‘Underneath the Mask’ Essay by Sophia Cai

kristone capistrano artist art drawing

Exhibition Essay by Sophia Cai

History operates under a myth of factuality, and there are certain events and figures that have dominated the narrative of Australia’s colonial history. From the arrival of the First Fleet to tales of notorious bushrangers such as Ned Kelly, the story of modern Australia has been largely shaped by a Eurocentric lens and perspective. In truth, however, history is a reflection of cultural and social values as much as it is based on facts and dates. Coloured by human interpretation and power struggles, what the history books tell us is far from neutral. 

In his first solo exhibition, Forgotten Faces, Sydney-based artist Kristone Capistrano reconsiders Australia’s history as a penal colony through a personal migrant lens. The exhibition was inspired by an initial visit to Old Melbourne Gaol and the discovery of the death mask of an obscure Filipino cook – Filippi Castillo. Sharing the same cultural heritage as this man, Capistrano became interested in the place of ethnic and migrant voices within the well-versed narrative of Australia’s convict past, which remains heavily white-dominated. Who was Filippi Castillo, and what was his place in this part of history? 

Using this death mask as a starting point, Capistrano has created a series of eight portraits of past prisoners who were detained and executed at the Gaol between 1875 and 1894. Alongside the now infamous Ned Kelly, Capistrano has included portraits of lesser-known convicts including Fatta Ghand, an Indian hawker; Claudius Marquis, a half-Chinese half-Portuguese clerk; Fredrick Jordan, a coal-lumper and son of an African-American slave; Ah Ling a Chinese miner; Ah Gaa, a Chinese opium dealer; and the aforementioned Castillo. All the portraits are based on either photographs taken before their death or death masks made immediately after their execution. 

Working predominantly in larger-scale portraits, Capistrano’s artistic practice can perhaps best be described as ‘humanist’. Through a labour-intensive process of charcoal drawing, scratching, erasing and smudging, Capistrano’s portraits are built up as layers upon layers. The artist describes his process as a combination of classical realism with the ‘sensibilities of post-internet and post-photographic aesthetics.’ The hand of the artist is clearly visible in these works, which imbues the work with a tactile nature as well as a deeply personal and emotive connection. When viewed together in a gallery setting or a room, these larger-than-life portraits demand attention from a viewer. In the words of the artist, these portraits cannot be simply ‘dismissed or “swiped” away.’

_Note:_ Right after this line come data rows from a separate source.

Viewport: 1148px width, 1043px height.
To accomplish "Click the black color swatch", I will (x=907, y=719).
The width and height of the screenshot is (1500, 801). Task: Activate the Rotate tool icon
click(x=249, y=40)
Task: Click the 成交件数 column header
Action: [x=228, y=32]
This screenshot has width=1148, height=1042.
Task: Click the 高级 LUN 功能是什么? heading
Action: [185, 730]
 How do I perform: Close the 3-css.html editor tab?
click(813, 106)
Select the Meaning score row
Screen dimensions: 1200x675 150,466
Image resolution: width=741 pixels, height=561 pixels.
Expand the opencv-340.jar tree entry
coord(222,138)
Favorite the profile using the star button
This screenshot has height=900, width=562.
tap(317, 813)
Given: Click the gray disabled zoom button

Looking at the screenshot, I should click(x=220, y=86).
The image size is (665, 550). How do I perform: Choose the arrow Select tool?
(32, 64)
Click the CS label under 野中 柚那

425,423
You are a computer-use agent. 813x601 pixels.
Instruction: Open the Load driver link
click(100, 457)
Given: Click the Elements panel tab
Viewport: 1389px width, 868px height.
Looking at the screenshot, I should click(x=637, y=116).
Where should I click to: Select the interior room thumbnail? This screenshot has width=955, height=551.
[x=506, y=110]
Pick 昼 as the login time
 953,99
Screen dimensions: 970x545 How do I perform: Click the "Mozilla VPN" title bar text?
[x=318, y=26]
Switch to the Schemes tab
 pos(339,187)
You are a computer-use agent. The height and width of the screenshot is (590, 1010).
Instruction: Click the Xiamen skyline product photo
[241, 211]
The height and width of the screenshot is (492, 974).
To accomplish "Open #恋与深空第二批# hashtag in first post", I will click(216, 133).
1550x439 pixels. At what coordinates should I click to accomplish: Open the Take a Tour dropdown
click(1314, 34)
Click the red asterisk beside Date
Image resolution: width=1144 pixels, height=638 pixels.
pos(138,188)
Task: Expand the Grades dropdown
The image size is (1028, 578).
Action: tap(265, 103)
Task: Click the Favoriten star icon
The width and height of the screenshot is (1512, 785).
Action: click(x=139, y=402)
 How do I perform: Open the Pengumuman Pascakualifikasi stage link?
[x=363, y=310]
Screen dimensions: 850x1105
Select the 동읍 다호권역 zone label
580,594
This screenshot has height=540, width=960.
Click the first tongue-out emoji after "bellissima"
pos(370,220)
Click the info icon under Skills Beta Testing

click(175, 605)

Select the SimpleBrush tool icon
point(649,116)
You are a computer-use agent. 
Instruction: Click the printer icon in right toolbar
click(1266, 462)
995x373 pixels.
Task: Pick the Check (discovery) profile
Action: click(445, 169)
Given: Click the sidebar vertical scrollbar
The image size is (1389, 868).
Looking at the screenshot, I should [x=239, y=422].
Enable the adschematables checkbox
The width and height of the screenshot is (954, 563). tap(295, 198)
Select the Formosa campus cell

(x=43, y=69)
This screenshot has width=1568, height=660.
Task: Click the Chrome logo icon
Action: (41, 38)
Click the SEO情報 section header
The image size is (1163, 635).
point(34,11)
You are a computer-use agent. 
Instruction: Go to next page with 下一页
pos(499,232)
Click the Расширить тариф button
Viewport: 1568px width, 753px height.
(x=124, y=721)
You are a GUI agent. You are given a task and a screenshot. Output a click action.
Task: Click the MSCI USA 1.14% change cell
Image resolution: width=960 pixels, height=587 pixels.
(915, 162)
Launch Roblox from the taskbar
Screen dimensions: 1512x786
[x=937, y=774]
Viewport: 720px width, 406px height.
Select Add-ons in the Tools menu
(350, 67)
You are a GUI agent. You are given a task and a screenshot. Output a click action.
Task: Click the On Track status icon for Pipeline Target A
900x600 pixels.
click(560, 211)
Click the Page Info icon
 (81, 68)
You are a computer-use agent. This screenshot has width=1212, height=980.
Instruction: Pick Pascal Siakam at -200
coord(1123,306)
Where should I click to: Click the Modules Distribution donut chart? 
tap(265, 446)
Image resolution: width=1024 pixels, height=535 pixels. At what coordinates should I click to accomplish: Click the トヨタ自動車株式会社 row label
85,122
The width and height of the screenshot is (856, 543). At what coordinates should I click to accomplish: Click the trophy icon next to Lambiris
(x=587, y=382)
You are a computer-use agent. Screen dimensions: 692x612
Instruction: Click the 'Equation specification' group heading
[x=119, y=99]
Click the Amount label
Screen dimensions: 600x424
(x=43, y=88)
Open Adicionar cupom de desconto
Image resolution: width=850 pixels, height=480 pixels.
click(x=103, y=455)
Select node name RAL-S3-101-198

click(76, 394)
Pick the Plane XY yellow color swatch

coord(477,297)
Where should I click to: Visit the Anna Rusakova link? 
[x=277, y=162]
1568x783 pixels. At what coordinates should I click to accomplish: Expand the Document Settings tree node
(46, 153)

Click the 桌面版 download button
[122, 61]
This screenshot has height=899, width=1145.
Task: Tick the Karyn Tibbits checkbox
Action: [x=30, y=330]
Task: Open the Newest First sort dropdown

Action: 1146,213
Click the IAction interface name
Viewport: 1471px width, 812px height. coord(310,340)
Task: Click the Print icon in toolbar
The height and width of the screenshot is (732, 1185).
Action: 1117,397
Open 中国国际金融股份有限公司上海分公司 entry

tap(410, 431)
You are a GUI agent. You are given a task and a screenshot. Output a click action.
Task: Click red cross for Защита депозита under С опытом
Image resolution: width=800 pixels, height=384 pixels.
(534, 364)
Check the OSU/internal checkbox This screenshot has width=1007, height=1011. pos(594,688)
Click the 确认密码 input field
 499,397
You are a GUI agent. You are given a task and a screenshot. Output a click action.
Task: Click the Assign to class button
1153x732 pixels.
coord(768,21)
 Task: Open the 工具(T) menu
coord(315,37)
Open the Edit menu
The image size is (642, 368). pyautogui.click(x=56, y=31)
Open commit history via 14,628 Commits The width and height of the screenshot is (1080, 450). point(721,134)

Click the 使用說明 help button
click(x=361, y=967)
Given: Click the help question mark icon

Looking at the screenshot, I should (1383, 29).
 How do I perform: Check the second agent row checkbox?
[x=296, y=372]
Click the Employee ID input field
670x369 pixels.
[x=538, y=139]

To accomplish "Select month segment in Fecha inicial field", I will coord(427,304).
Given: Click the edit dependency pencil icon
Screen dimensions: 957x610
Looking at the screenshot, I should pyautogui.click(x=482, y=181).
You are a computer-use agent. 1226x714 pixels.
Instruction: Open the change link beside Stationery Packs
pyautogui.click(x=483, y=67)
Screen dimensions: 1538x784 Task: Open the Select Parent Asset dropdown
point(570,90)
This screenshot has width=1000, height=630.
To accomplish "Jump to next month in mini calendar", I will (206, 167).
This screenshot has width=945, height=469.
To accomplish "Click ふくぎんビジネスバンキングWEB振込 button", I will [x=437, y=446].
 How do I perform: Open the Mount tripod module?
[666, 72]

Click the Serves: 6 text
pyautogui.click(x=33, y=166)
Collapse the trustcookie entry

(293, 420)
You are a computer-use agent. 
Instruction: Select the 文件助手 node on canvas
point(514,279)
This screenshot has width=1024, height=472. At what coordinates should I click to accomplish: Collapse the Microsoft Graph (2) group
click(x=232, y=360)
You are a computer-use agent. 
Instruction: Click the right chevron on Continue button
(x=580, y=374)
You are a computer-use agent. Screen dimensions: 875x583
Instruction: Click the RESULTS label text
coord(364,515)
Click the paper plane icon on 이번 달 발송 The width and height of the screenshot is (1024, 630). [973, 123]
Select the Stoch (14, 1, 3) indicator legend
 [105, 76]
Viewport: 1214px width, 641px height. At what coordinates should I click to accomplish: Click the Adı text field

The irony behind the portraits is that all the subjects (except Ned Kelly) could have easily been forgotten or had their names lost to the vestiges of history but the process of their detainment and execution meant that their names and faces were recorded. In this regard, the works raise the question of how many more ethnic migrants might have lived in Australia, but not had their stories told. 

It is important to acknowledge that Capistrano’s series is not a celebration or endorsement of the criminality of the subjects; rather, there is a much more ambiguous and complex memorialisation happening through the portraits. Rather than regarding them merely at ‘face value’, Forgotten Faces tells a broader story of the historical and continued omission of people of colour in Australia’s history. The act of art-making, in this case, is an opportunity for the artist, and us as audiences, to rediscover or reconnect with these untold stories. 

As an island nation, Australia’s modern history is shaped and influenced by movements of migration; from the settlement of Indigenous Australians via South East Asia 65,000 years ago to colonisation by the British, to the post-war influx of immigration, the population of Australia today is a multicultural one. However, this influx of migration has also existed alongside xenophobic and exclusionary reactions such as the White Australia Policy and the more recent policy of mandatory detention of asylum seekers. 

In some regards, Forgotten Faces is not telling us anything new about the people that history forgets; in a land where sovereignty was never ceded to the First Peoples, where racism and exclusion continue to influence government politics and everyday actions, where refugees are denied entry and basic human rights, the ideas and ideals of Australia as a ‘fair’ nation remain heavily contested. Forgotten Faces asks us to consider what lies beneath the mask of Australia’s penal history, and perhaps our own complicity in accepting this history.